--- Start ---
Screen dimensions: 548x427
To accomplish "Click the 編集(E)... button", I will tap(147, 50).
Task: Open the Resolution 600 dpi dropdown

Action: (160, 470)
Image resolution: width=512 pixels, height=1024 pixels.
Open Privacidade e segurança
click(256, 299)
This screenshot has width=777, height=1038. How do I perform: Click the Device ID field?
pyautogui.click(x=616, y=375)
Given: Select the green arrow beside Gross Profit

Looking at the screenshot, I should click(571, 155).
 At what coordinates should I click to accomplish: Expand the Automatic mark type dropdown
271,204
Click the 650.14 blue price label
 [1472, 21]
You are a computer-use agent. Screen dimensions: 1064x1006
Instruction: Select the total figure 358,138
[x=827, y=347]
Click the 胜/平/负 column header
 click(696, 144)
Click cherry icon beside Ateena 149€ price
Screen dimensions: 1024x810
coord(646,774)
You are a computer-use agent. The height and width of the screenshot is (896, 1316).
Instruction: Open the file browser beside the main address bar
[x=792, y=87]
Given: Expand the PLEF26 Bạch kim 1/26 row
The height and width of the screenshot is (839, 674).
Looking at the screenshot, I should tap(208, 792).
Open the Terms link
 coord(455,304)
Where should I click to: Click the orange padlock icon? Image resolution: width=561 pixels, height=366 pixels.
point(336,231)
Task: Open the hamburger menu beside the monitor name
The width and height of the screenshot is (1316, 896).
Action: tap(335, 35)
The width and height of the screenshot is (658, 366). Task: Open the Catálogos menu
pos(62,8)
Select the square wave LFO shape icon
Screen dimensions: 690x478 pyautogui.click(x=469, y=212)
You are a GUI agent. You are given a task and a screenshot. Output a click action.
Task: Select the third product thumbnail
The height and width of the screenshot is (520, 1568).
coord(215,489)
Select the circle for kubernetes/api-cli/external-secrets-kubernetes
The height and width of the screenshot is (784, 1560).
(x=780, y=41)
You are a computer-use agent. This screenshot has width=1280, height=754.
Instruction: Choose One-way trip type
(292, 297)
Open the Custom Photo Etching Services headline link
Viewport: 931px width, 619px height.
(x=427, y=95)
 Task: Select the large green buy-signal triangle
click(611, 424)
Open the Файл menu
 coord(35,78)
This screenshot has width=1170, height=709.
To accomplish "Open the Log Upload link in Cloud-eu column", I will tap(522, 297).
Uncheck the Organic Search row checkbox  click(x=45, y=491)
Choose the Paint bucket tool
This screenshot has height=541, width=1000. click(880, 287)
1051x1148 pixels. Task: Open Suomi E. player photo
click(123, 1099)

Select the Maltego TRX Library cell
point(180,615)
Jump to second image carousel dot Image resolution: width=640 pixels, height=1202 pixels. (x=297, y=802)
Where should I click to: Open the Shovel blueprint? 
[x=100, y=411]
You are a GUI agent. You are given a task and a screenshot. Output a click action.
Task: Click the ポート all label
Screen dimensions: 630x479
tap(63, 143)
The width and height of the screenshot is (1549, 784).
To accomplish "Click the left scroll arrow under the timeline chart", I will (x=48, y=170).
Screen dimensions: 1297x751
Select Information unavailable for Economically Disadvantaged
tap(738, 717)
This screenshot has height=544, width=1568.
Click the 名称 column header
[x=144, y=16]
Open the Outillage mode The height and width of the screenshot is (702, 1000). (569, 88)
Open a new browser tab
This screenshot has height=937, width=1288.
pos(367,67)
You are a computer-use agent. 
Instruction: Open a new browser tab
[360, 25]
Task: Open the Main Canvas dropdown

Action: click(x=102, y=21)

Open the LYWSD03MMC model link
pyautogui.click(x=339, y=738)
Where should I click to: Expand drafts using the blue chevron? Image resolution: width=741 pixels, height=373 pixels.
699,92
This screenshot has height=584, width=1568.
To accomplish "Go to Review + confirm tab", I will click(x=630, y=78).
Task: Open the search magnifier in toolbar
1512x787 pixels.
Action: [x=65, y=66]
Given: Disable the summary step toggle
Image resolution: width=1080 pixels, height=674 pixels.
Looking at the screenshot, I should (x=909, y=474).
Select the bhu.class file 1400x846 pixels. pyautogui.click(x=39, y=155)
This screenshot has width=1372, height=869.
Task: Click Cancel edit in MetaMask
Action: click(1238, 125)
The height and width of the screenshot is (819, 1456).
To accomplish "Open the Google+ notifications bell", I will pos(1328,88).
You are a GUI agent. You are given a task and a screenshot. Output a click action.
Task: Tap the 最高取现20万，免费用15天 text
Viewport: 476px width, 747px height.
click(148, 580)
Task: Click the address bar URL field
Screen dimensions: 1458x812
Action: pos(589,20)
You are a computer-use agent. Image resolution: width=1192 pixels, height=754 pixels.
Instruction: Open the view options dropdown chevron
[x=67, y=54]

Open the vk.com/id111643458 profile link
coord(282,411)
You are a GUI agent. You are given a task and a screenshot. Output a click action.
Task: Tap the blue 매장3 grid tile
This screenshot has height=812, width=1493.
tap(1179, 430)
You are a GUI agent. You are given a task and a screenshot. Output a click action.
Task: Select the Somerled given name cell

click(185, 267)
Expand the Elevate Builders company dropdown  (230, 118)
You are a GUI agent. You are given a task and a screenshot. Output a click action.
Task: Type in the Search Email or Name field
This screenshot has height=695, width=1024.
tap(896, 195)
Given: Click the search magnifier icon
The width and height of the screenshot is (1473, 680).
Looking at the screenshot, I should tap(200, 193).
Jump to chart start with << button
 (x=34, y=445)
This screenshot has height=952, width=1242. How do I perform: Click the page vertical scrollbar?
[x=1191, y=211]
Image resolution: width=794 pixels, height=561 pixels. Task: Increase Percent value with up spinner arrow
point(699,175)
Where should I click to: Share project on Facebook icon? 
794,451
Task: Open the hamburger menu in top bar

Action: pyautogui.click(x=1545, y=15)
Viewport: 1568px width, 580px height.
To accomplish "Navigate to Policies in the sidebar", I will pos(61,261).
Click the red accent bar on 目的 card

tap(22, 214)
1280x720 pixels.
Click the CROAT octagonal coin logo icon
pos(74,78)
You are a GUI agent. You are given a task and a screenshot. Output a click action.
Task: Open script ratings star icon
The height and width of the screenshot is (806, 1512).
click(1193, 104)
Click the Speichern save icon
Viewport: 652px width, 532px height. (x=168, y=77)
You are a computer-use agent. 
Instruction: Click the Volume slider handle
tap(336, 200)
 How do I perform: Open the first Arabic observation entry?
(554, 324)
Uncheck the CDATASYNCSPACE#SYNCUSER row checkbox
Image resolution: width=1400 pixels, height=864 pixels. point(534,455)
--- End ---
Copy all of the data above line for line, with no changes.

Screen dimensions: 548x427
To accomplish "Click the 編集(E)... button", I will tap(147, 50).
Task: Open the Resolution 600 dpi dropdown

Action: (160, 470)
Image resolution: width=512 pixels, height=1024 pixels.
Open Privacidade e segurança
click(256, 299)
This screenshot has width=777, height=1038. How do I perform: Click the Device ID field?
pyautogui.click(x=616, y=375)
Given: Select the green arrow beside Gross Profit

Looking at the screenshot, I should click(571, 155).
 At what coordinates should I click to accomplish: Expand the Automatic mark type dropdown
271,204
Click the 650.14 blue price label
 [1472, 21]
You are a computer-use agent. Screen dimensions: 1064x1006
Instruction: Select the total figure 358,138
[x=827, y=347]
Click the 胜/平/负 column header
 click(696, 144)
Click cherry icon beside Ateena 149€ price
Screen dimensions: 1024x810
coord(646,774)
You are a computer-use agent. The height and width of the screenshot is (896, 1316).
Instruction: Open the file browser beside the main address bar
[x=792, y=87]
Given: Expand the PLEF26 Bạch kim 1/26 row
The height and width of the screenshot is (839, 674).
Looking at the screenshot, I should tap(208, 792).
Open the Terms link
 coord(455,304)
Where should I click to: Click the orange padlock icon? Image resolution: width=561 pixels, height=366 pixels.
point(336,231)
Task: Open the hamburger menu beside the monitor name
The width and height of the screenshot is (1316, 896).
Action: tap(335, 35)
The width and height of the screenshot is (658, 366). Task: Open the Catálogos menu
pos(62,8)
Select the square wave LFO shape icon
Screen dimensions: 690x478 pyautogui.click(x=469, y=212)
You are a GUI agent. You are given a task and a screenshot. Output a click action.
Task: Select the third product thumbnail
The height and width of the screenshot is (520, 1568).
coord(215,489)
Select the circle for kubernetes/api-cli/external-secrets-kubernetes
The height and width of the screenshot is (784, 1560).
(x=780, y=41)
You are a computer-use agent. This screenshot has width=1280, height=754.
Instruction: Choose One-way trip type
(292, 297)
Open the Custom Photo Etching Services headline link
Viewport: 931px width, 619px height.
(x=427, y=95)
 Task: Select the large green buy-signal triangle
click(611, 424)
Open the Файл menu
 coord(35,78)
This screenshot has width=1170, height=709.
To accomplish "Open the Log Upload link in Cloud-eu column", I will tap(522, 297).
Uncheck the Organic Search row checkbox  click(x=45, y=491)
Choose the Paint bucket tool
This screenshot has height=541, width=1000. click(880, 287)
1051x1148 pixels. Task: Open Suomi E. player photo
click(123, 1099)

Select the Maltego TRX Library cell
point(180,615)
Jump to second image carousel dot Image resolution: width=640 pixels, height=1202 pixels. (x=297, y=802)
Where should I click to: Open the Shovel blueprint? 
[x=100, y=411]
You are a GUI agent. You are given a task and a screenshot. Output a click action.
Task: Click the ポート all label
Screen dimensions: 630x479
tap(63, 143)
The width and height of the screenshot is (1549, 784).
To accomplish "Click the left scroll arrow under the timeline chart", I will (x=48, y=170).
Screen dimensions: 1297x751
Select Information unavailable for Economically Disadvantaged
tap(738, 717)
This screenshot has height=544, width=1568.
Click the 名称 column header
[x=144, y=16]
Open the Outillage mode The height and width of the screenshot is (702, 1000). (569, 88)
Open a new browser tab
This screenshot has height=937, width=1288.
pos(367,67)
You are a computer-use agent. 
Instruction: Open a new browser tab
[360, 25]
Task: Open the Main Canvas dropdown

Action: click(x=102, y=21)

Open the LYWSD03MMC model link
pyautogui.click(x=339, y=738)
Where should I click to: Expand drafts using the blue chevron? Image resolution: width=741 pixels, height=373 pixels.
699,92
This screenshot has height=584, width=1568.
To accomplish "Go to Review + confirm tab", I will click(x=630, y=78).
Task: Open the search magnifier in toolbar
1512x787 pixels.
Action: [x=65, y=66]
Given: Disable the summary step toggle
Image resolution: width=1080 pixels, height=674 pixels.
Looking at the screenshot, I should (x=909, y=474).
Select the bhu.class file 1400x846 pixels. pyautogui.click(x=39, y=155)
This screenshot has width=1372, height=869.
Task: Click Cancel edit in MetaMask
Action: click(1238, 125)
The height and width of the screenshot is (819, 1456).
To accomplish "Open the Google+ notifications bell", I will pos(1328,88).
You are a GUI agent. You are given a task and a screenshot. Output a click action.
Task: Tap the 最高取现20万，免费用15天 text
Viewport: 476px width, 747px height.
click(148, 580)
Task: Click the address bar URL field
Screen dimensions: 1458x812
Action: pos(589,20)
You are a computer-use agent. Image resolution: width=1192 pixels, height=754 pixels.
Instruction: Open the view options dropdown chevron
[x=67, y=54]

Open the vk.com/id111643458 profile link
coord(282,411)
You are a GUI agent. You are given a task and a screenshot. Output a click action.
Task: Tap the blue 매장3 grid tile
This screenshot has height=812, width=1493.
tap(1179, 430)
You are a GUI agent. You are given a task and a screenshot. Output a click action.
Task: Select the Somerled given name cell

click(185, 267)
Expand the Elevate Builders company dropdown  (230, 118)
You are a GUI agent. You are given a task and a screenshot. Output a click action.
Task: Type in the Search Email or Name field
This screenshot has height=695, width=1024.
tap(896, 195)
Given: Click the search magnifier icon
The width and height of the screenshot is (1473, 680).
Looking at the screenshot, I should tap(200, 193).
Jump to chart start with << button
 (x=34, y=445)
This screenshot has height=952, width=1242. How do I perform: Click the page vertical scrollbar?
[x=1191, y=211]
Image resolution: width=794 pixels, height=561 pixels. Task: Increase Percent value with up spinner arrow
point(699,175)
Where should I click to: Share project on Facebook icon? 
794,451
Task: Open the hamburger menu in top bar

Action: pyautogui.click(x=1545, y=15)
Viewport: 1568px width, 580px height.
To accomplish "Navigate to Policies in the sidebar", I will pos(61,261).
Click the red accent bar on 目的 card

tap(22, 214)
1280x720 pixels.
Click the CROAT octagonal coin logo icon
pos(74,78)
You are a GUI agent. You are given a task and a screenshot. Output a click action.
Task: Open script ratings star icon
The height and width of the screenshot is (806, 1512).
click(1193, 104)
Click the Speichern save icon
Viewport: 652px width, 532px height. (x=168, y=77)
You are a computer-use agent. 
Instruction: Click the Volume slider handle
tap(336, 200)
 How do I perform: Open the first Arabic observation entry?
(554, 324)
Uncheck the CDATASYNCSPACE#SYNCUSER row checkbox
Image resolution: width=1400 pixels, height=864 pixels. point(534,455)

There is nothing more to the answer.